→ **TASK**
Give back exactly the lines from the one that includes "Given: Click the 팔로우 follow button" to the last line below, both included, and no further lines.

→ **PROVIDED DATA**
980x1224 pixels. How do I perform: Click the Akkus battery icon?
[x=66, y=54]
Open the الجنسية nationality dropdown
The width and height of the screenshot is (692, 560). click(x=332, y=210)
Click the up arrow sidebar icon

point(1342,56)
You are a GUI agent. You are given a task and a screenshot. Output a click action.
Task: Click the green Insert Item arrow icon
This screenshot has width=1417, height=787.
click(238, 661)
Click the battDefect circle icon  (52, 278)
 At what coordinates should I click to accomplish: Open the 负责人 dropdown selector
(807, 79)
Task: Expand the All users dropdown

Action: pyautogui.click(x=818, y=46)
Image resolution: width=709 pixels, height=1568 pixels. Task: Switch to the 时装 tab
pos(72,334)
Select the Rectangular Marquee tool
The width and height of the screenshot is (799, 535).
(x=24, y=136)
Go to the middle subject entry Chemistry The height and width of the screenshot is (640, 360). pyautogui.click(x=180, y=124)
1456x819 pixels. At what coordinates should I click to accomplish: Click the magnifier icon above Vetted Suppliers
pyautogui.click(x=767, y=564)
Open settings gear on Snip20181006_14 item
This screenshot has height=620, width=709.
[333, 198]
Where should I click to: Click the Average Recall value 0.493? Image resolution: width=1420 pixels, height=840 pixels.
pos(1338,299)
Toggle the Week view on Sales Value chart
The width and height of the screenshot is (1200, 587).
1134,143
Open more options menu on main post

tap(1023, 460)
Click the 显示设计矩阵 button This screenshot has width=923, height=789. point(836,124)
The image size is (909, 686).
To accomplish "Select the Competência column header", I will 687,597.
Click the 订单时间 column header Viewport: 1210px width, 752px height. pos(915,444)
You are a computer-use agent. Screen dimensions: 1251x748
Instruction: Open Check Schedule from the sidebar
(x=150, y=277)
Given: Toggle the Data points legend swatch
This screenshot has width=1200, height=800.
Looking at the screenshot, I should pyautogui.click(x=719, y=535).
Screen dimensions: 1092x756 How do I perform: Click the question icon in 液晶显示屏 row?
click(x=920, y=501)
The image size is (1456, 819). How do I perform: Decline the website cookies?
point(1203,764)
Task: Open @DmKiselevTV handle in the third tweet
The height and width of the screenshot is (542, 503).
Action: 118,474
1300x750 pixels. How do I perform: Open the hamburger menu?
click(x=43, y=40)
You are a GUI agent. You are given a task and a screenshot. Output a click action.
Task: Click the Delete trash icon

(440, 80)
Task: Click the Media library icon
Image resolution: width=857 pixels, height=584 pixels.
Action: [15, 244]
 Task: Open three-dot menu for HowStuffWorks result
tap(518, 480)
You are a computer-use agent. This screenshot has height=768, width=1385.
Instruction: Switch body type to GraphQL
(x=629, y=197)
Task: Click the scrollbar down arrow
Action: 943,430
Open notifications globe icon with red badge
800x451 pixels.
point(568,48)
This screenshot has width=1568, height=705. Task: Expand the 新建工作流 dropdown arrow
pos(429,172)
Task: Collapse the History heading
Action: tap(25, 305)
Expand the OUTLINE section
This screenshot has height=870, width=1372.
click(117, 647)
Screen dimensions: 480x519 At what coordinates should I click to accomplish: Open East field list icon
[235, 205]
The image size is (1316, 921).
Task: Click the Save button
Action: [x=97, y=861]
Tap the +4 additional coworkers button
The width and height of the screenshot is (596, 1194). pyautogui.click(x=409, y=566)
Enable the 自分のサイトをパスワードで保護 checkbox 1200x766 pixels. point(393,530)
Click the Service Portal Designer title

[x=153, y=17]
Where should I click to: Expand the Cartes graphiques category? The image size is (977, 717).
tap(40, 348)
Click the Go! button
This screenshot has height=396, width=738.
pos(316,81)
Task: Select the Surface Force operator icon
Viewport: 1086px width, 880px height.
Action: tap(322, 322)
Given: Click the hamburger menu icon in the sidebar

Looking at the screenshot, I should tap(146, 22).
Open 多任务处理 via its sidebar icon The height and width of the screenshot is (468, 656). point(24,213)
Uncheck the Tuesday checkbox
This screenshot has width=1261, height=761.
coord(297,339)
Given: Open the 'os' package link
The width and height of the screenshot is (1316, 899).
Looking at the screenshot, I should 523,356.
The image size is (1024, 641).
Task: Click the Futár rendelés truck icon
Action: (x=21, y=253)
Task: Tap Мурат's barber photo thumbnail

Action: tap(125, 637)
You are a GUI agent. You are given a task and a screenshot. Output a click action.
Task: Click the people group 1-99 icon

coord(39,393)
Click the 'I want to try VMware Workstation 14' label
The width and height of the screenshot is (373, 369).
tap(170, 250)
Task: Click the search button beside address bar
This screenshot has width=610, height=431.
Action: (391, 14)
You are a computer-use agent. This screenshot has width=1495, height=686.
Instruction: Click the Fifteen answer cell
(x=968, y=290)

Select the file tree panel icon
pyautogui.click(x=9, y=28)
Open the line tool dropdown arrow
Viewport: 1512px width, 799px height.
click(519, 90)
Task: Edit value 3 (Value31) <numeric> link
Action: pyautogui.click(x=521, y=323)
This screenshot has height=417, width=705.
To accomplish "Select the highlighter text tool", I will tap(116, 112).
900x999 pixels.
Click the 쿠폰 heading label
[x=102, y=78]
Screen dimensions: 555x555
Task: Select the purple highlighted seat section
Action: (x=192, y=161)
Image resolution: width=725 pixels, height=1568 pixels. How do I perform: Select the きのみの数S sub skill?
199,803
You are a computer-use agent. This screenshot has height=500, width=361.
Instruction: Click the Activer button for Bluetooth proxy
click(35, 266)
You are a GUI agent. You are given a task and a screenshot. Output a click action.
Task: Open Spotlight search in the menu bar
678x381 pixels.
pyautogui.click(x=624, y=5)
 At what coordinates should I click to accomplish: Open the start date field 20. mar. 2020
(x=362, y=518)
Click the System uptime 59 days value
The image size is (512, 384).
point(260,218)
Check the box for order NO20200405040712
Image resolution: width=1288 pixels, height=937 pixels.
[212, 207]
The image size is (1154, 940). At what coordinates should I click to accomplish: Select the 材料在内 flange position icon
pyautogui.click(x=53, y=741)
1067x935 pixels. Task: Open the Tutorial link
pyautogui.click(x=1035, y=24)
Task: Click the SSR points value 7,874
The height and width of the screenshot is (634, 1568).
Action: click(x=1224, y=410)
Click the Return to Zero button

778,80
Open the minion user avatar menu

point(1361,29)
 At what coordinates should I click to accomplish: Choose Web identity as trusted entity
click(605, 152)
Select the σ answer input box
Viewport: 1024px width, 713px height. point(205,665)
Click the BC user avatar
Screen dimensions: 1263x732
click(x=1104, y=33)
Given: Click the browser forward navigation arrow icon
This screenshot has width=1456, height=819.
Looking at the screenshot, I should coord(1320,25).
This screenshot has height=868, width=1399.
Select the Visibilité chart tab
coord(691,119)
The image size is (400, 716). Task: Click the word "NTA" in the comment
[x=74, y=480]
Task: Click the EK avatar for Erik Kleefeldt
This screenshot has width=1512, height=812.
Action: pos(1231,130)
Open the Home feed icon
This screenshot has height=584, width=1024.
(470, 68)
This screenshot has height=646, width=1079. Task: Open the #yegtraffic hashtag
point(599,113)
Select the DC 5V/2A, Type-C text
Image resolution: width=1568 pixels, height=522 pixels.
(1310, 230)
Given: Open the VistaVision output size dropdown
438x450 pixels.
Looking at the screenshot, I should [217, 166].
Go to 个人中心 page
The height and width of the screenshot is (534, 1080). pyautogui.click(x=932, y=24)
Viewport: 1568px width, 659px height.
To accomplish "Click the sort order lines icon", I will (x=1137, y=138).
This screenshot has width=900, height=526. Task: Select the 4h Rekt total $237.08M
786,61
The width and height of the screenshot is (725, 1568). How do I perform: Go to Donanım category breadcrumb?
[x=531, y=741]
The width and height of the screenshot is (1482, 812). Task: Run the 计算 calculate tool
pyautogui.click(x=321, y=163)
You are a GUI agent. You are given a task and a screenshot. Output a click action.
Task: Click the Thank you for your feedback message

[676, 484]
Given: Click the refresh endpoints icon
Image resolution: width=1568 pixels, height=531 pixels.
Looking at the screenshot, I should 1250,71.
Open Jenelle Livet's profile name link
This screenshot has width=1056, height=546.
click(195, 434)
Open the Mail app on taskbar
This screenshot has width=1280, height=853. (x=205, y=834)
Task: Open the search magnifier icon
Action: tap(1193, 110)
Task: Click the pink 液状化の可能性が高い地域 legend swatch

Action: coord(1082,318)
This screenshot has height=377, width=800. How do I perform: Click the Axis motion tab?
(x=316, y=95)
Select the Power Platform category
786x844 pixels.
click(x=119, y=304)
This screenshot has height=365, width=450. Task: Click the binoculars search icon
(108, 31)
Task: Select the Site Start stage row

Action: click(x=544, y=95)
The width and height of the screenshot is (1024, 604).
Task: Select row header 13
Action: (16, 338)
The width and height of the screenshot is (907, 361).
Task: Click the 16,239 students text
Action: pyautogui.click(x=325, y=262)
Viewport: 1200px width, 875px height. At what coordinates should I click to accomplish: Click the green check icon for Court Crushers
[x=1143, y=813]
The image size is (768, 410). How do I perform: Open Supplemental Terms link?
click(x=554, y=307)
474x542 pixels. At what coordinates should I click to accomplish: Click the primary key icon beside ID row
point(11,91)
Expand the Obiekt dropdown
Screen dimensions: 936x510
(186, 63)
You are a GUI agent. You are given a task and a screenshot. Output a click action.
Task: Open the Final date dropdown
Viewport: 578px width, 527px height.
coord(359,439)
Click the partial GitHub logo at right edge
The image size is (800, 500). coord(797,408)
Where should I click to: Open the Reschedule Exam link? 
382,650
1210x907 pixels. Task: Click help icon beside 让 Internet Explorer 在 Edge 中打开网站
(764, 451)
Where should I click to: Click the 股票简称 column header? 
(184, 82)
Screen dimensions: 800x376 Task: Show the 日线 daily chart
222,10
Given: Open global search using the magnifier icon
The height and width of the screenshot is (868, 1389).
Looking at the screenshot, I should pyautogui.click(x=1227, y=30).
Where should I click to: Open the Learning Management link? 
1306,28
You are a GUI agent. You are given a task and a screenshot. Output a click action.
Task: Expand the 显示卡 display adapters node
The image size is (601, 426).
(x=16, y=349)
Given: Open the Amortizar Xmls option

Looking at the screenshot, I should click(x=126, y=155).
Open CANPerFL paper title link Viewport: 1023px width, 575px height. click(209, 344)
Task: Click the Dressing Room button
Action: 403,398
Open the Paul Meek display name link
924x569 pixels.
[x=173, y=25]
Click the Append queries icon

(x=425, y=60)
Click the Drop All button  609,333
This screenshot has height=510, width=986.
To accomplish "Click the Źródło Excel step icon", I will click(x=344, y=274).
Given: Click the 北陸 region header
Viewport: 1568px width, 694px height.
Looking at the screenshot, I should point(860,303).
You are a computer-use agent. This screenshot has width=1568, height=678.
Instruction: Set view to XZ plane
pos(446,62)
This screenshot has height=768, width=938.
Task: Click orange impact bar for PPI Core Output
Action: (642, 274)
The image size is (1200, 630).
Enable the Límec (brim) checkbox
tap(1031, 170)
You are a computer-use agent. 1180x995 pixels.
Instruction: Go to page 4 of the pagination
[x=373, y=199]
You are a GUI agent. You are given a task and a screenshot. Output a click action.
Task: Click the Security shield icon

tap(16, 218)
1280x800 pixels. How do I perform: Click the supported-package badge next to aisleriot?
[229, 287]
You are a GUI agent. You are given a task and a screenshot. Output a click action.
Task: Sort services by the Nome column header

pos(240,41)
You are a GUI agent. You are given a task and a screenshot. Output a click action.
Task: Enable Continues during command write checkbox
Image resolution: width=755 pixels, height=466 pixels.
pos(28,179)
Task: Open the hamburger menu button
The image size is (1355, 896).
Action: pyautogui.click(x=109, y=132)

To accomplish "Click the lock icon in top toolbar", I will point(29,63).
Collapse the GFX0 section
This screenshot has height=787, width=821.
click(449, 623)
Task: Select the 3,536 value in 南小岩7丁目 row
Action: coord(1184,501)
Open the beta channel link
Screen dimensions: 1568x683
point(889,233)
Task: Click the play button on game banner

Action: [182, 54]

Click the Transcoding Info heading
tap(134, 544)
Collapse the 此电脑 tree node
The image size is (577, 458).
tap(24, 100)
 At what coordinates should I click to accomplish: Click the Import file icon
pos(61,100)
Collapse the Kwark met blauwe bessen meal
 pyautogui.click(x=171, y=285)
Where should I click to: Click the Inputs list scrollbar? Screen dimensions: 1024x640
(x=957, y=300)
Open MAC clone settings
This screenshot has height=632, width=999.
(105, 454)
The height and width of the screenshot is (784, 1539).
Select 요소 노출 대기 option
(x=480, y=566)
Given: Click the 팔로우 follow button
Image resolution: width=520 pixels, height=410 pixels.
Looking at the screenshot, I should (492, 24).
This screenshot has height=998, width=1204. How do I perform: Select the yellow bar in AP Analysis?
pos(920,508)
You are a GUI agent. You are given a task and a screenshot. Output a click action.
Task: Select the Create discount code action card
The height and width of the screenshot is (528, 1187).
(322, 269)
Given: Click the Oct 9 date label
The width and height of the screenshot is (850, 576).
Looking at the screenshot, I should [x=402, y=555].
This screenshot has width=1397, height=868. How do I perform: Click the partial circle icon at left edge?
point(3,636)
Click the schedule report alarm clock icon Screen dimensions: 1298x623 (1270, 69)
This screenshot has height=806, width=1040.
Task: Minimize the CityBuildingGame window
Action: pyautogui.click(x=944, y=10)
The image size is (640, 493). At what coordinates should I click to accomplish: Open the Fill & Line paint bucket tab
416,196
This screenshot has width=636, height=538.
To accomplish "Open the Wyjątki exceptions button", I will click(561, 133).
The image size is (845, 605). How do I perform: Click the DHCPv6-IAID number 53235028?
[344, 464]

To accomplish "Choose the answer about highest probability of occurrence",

→ **EXERCISE RESULT**
Given: Click the 팔로우 follow button
Image resolution: width=520 pixels, height=410 pixels.
Looking at the screenshot, I should (492, 24).
This screenshot has height=998, width=1204. How do I perform: Select the yellow bar in AP Analysis?
pos(920,508)
You are a GUI agent. You are given a task and a screenshot. Output a click action.
Task: Select the Create discount code action card
The height and width of the screenshot is (528, 1187).
(322, 269)
Given: Click the Oct 9 date label
The width and height of the screenshot is (850, 576).
Looking at the screenshot, I should [x=402, y=555].
This screenshot has width=1397, height=868. How do I perform: Click the partial circle icon at left edge?
point(3,636)
Click the schedule report alarm clock icon Screen dimensions: 1298x623 (1270, 69)
This screenshot has height=806, width=1040.
Task: Minimize the CityBuildingGame window
Action: pyautogui.click(x=944, y=10)
The image size is (640, 493). At what coordinates should I click to accomplish: Open the Fill & Line paint bucket tab
416,196
This screenshot has width=636, height=538.
To accomplish "Open the Wyjątki exceptions button", I will click(561, 133).
The image size is (845, 605). How do I perform: Click the DHCPv6-IAID number 53235028?
[344, 464]

To accomplish "Choose the answer about highest probability of occurrence",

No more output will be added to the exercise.